What Color is Your Mold?
We’ve heard the question many times, “How can I know which type of mold is growing in my house?” Often, we’ll ask a few questions to help the individual identify which type of mold they have. We’ve found that one of the biggest indicators is the color. See, mold comes in a variety of colors and only a few types of mold can be found in the same color. As you read through this post, you’ll be able to identify the types of mold that normally go into your mold color’s category.
What Color is Your Mold?
Take a good look at the mold growing in your house. Be cautious, and don’t touch it without wearing gloves and a face mask. You can use a toothpick or disposable plastic knife to scratch at the mold’s surface to see if the mold has any multi-color layers.
As we discuss the different types of molds associated with the various colors, you’ll need to know the three categories of mold:
Allergenic: causes and produces allergies, which can lead to allergic reactions and asthma-like symptoms.
Pathogenic: leads to infections in humans and comes from fungus that grows in or on human tissue.
Toxigenic: causes infections, neurological impairment, and deathly health conditions.

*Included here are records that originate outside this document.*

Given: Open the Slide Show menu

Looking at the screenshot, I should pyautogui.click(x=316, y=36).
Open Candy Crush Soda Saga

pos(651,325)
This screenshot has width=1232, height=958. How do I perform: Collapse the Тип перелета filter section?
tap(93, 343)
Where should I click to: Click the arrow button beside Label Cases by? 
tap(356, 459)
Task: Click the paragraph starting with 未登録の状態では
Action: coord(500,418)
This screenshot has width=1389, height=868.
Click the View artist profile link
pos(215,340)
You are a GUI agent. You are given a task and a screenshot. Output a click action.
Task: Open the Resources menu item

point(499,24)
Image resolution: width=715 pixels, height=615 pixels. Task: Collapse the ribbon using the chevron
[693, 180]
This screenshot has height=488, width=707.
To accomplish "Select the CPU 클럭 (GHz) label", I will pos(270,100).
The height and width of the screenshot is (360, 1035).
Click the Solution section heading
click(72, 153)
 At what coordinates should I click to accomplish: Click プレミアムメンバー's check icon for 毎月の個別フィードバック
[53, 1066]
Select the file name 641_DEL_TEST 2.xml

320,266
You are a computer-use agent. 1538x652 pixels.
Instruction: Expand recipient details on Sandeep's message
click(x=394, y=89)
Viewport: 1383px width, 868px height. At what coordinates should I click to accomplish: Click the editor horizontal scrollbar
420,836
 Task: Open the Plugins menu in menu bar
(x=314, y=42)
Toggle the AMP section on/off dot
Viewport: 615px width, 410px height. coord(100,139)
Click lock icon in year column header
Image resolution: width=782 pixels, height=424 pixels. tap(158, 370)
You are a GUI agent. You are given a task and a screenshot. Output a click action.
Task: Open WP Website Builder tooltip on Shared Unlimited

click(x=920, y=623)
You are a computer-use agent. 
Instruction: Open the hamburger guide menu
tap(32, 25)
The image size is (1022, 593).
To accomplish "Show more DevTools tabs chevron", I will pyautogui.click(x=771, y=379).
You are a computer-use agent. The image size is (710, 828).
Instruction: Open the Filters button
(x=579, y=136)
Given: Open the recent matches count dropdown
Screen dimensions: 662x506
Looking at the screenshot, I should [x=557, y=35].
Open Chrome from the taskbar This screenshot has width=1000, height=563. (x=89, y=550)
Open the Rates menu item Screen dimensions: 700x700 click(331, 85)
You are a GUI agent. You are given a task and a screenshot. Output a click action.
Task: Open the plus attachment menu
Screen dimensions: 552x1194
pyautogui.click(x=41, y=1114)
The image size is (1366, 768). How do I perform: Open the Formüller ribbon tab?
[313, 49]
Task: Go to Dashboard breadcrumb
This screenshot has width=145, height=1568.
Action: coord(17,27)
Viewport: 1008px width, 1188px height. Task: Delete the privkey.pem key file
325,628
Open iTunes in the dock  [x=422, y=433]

To identify the types of mold associated with your mold’s color, click on a color category below. You’ll then be able to learn how dangerous your mold is.
Skip to Mold Recognition Chart
The Mold Color Categories
You’ve probably heard of the infamous and deathly “Black Mold”, and you probably assume that all black-colored mold is super dangerous. Yet, not all black-colored mold is THE “Black Mold”. In fact, there are three types of mold that you may find that are black in color:
Aureobasidium: This type of mold is an allergenic mold that can lead to eye, skin, or nail infections after touching it. It can also be found in two other colors: pink and brown.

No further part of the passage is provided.